(JCR)
El camino que suelo recorrer a diario desde el barrio periférico de Bangui donde duermo hasta la ciudad es más largo de lo habitual a causa de un puente que se hundió hace pocos meses. Pero desde el mes pasado otro puente que había que cruzar por la ruta del desvío también se vino abajo y ahora hay que tomar otra ruta alternativa que obliga a serpentear por barriadas donde se ve la vida al aire libre de sus habitantes: mujeres que machacan la mandioca, niños que corretean (por desgracia, sin ir a la escuela) y gente que monta un tenderete para vender lo que sea en cualquier lugar. Antes de llegar a la Avenida Boganda - la principal arteria de la capital- hay que cruzar otro puente de madera que ya empieza a crujir por uno de sus lados. Espero no estar en el coche que lo cruce cuando ocurra lo inevitable y se termine de romper.
A diferencia de otras ciudades africanas, en Bangui hay muy pocas furgonetas de transporte público y casi ninguna moto-taxi. Hay dos formas de viajar: o bien pagando unos tres dólares si se coge una carrera en taxi siendo el único pasajero, o bien montándose en el mismo taxi con otros pasajeros. En el primer caso, aparte de la ventaja obvia de ir más cómodo, uno tiene derecho a exigir al taxista que no haga imprudencias y mantenga una velocidad moderada. En el segundo caso, el precio es diez veces menor, pero suplicar al conductor que no ponga en peligro la propia vida puede ser más difícil si uno tiene la mala pata de toparse con un hombre poco razonable que no acepta de buena gana que le den consejos sobre seguridad vial.

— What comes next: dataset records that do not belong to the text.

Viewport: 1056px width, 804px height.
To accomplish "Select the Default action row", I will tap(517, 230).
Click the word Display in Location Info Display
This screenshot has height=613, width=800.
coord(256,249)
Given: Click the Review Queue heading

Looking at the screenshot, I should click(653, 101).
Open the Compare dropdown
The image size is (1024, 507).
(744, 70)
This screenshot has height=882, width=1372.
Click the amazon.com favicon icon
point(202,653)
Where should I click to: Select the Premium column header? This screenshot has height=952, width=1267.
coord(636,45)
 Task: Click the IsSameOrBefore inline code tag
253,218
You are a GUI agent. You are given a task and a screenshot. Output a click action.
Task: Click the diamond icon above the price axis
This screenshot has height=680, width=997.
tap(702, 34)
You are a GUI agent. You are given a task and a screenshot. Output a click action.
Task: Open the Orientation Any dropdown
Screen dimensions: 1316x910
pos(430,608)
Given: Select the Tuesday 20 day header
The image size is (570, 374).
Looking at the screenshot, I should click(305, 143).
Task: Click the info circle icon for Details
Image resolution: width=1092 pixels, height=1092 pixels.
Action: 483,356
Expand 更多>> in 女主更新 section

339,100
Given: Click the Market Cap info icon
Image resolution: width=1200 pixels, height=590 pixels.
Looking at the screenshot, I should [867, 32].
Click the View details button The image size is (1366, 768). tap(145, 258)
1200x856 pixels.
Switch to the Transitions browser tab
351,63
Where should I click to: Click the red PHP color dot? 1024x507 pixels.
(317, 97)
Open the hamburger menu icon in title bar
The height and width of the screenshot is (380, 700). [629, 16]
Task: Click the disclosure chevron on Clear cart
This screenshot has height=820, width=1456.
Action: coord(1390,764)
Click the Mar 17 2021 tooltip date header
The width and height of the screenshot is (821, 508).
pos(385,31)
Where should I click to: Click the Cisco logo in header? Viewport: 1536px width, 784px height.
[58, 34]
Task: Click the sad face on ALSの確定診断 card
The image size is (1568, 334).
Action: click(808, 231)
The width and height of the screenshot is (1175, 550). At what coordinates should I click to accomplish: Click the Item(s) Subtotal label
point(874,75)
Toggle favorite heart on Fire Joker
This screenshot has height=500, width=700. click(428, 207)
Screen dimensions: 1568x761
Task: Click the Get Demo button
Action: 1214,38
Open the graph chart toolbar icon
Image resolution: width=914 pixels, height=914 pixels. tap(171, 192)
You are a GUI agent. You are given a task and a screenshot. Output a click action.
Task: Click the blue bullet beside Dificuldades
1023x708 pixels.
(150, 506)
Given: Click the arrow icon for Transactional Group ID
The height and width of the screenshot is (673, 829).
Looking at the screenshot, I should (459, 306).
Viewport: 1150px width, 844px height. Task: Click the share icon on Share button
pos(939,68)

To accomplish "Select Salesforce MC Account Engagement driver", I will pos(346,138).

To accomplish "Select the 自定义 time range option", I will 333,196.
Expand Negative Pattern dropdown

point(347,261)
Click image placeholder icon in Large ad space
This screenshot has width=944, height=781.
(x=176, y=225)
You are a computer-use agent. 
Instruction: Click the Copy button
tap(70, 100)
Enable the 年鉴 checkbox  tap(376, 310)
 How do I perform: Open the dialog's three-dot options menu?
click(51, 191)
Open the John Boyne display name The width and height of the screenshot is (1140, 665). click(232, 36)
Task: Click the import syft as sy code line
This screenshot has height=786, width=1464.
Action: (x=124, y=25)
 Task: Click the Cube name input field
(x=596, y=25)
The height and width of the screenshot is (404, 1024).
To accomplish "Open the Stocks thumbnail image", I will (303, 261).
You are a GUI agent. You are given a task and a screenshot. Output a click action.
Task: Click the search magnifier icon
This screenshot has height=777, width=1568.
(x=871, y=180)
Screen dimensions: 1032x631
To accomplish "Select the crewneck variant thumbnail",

Ir en el taxi con otros pasajeros siempre tiene el aliciente de encontrar a otras personas que, como suele ocurrir en África, a menudo tienen ganas de charla y con las que puedes hacerlo aunque sea la primera vez que les ves. El número de pasajeros no es fijo. En España se consideraría que ir cinco en un coche normal ya es mucho, pero aquí serían muy pocos. Hasta la fecha el número máximo que he visto es el de nueve, conductor incluido, lo cual quiere decir tres delante y seis detrás. Uno va estrujado, o acunado si prefiere verlo así, por un mar de humanidad que lo protegería en caso de colisión. Cuando el conductor pone la radio y suena la música, parecemos movernos todos al compás del ritmo que se escucha por los altavoces. Lo que más me gustaría sería viajar siempre con otras cinco o seis personas, siempre que el chófer sea prudente. Y, naturalmente, sabiendo que cuando pasemos por algún puente de madera no se va a romper justo en ese momento.